– Wobec euro polska waluta będzie testować opór na poziomie 4,19–4,20 zł – mówi Dorota Strauch z Raiffeisen Banku. Dodaje, że do końca tygodnia notowania dolara powinny się ustabilizować na poziomie 2,90 zł, a największych wahań należy się spodziewać w przypadku szwajcarskiego franka, który z powodzeniem może wrócić do poziomu 3,65 zł, a nawet go przekroczyć.
W piątek, po wystąpieniu szefa Fedu, złoty najwięcej zyskiwał właśnie wobec szwajcarskiej waluty oraz dolara. Kurs franka spadł z 3,66 zł do nawet 3,55 zł. Dolar tracił zarówno wobec polskiej waluty, jak i euro i kosztował odpowiednio: 2,88 zł (-0,64 proc.) i 0,69 euro (-0,65 proc.).
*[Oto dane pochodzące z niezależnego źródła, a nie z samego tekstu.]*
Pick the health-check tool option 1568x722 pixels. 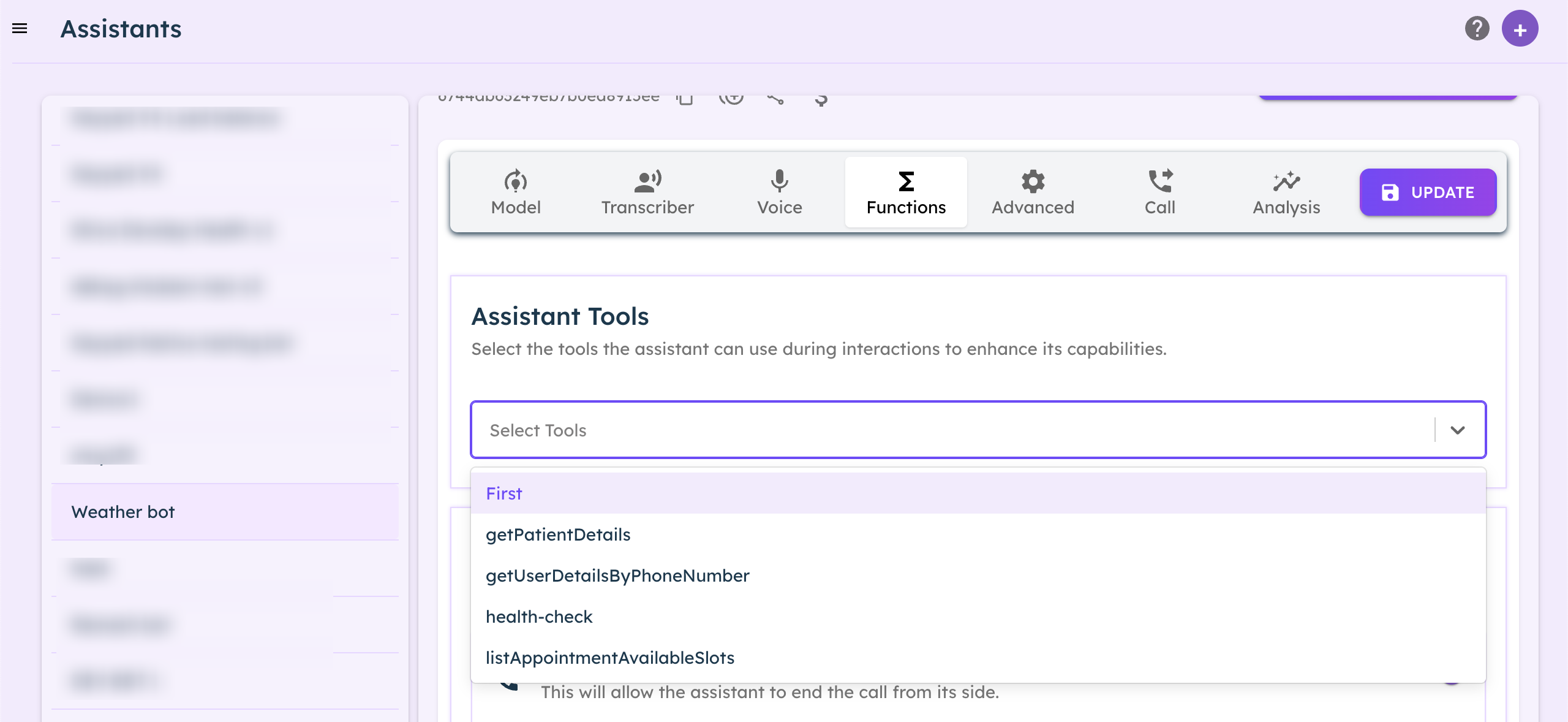pos(539,617)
Rynki z dużym spokojem przyjęły wystąpienie Bena Bernankego. Tuż po oświadczeniu szefa Fedu euro osiągnęło piątkowy szczyt wobec złotego (4,18), by potem stracić blisko 2?grosze.
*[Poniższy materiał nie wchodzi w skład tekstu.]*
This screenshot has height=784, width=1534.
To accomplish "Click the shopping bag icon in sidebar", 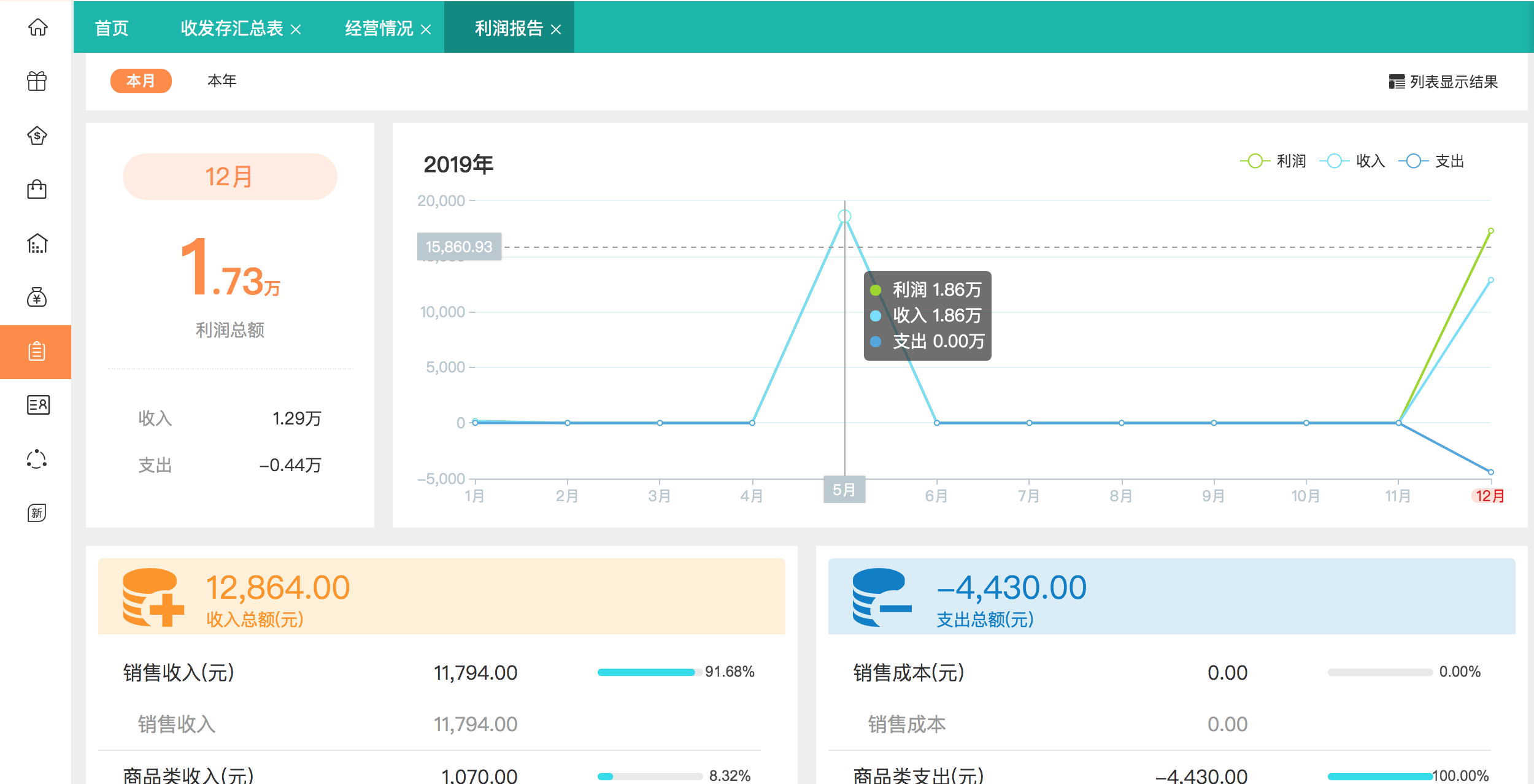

Mateusz Szczurek z ING Banku Śląskiego przyznaje, że najważniejsze nie tylko dla kondycji złotego będą dane z amerykańskiego rynku pracy. Podkreśla, że w strefie euro sytuacja?nie napawa optymizmem, a wszystko będzie zależeć od dostępu do płynności i kondycji banków z krajów eurolandu.
Według analityków podwyższenie ratingu Czech nie będzie już w takim stopniu sprzyjać umacnianiu się korony czeskiej, która od połowy lipca zyskuje wobec wszystkich głównych walut oraz złotego. W piątek kurs euro do korony osiągnął poziom najniższy od siedmiu miesięcy; płacono za nie 24,1 korony. Rekordowo niska była też rentowność czeskich obligacji.